* PROBLEM TO SOLVE
Where a line below contains "computer", count it. Reply with the total only.

** MATERIAL SUPPLIED follows **

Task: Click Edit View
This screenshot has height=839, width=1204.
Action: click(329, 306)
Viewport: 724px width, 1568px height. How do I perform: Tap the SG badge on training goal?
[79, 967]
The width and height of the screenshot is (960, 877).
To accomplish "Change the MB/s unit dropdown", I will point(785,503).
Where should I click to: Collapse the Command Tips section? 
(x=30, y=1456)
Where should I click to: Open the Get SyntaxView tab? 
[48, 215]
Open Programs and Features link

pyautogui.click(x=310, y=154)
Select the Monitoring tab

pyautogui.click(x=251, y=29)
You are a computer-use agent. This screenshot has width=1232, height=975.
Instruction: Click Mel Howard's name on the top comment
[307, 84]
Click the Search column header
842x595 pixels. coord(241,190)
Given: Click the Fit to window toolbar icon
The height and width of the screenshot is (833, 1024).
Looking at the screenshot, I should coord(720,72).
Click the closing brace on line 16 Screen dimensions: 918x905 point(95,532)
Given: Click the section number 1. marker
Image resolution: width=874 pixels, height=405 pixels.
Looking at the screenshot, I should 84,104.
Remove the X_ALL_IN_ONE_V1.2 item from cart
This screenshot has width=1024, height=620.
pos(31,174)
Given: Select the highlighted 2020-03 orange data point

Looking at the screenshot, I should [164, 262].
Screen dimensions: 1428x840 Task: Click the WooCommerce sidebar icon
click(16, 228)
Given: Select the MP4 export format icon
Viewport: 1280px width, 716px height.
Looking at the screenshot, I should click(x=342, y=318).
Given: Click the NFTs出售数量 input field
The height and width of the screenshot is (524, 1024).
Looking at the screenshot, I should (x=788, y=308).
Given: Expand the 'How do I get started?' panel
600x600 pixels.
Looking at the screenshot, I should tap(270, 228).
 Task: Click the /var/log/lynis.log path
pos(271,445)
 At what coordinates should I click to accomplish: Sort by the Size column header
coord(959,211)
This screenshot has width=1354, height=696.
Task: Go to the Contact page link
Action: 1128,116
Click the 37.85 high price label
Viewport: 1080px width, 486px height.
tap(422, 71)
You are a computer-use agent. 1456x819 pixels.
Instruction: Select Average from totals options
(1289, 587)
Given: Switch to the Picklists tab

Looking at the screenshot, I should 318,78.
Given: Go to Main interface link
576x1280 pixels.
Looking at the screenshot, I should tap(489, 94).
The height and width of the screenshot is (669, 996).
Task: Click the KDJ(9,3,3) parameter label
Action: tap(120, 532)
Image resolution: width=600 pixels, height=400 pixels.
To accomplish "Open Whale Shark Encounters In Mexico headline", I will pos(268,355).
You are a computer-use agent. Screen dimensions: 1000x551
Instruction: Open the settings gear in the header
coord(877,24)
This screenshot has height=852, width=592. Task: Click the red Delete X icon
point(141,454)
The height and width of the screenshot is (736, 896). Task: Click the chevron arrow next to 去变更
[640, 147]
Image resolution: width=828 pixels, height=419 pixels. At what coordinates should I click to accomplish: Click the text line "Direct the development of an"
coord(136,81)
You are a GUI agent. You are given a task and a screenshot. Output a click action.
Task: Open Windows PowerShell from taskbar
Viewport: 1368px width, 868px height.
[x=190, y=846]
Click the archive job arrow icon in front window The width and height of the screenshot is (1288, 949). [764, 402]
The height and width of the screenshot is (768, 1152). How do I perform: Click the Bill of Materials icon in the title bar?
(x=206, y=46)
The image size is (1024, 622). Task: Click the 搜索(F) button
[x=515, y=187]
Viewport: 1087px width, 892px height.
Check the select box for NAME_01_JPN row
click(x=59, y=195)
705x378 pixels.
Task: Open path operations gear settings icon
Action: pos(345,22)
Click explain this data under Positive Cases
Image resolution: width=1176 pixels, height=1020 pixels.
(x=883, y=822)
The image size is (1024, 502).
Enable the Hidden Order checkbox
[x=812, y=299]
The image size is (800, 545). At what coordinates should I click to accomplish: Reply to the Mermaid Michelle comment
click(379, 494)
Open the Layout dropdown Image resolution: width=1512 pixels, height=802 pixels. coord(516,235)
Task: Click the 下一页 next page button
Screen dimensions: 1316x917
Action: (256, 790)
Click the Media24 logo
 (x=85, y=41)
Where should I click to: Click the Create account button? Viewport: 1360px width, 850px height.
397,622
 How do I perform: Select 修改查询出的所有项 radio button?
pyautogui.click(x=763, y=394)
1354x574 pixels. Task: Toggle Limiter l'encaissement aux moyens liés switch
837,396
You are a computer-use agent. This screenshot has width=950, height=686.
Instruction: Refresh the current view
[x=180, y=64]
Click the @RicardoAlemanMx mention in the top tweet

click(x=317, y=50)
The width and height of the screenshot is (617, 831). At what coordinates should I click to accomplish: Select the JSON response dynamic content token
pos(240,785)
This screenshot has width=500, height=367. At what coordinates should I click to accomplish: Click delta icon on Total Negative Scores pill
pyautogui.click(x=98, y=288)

** End of MATERIAL SUPPLIED **

* ANSWER FOR THIS EXERCISE
4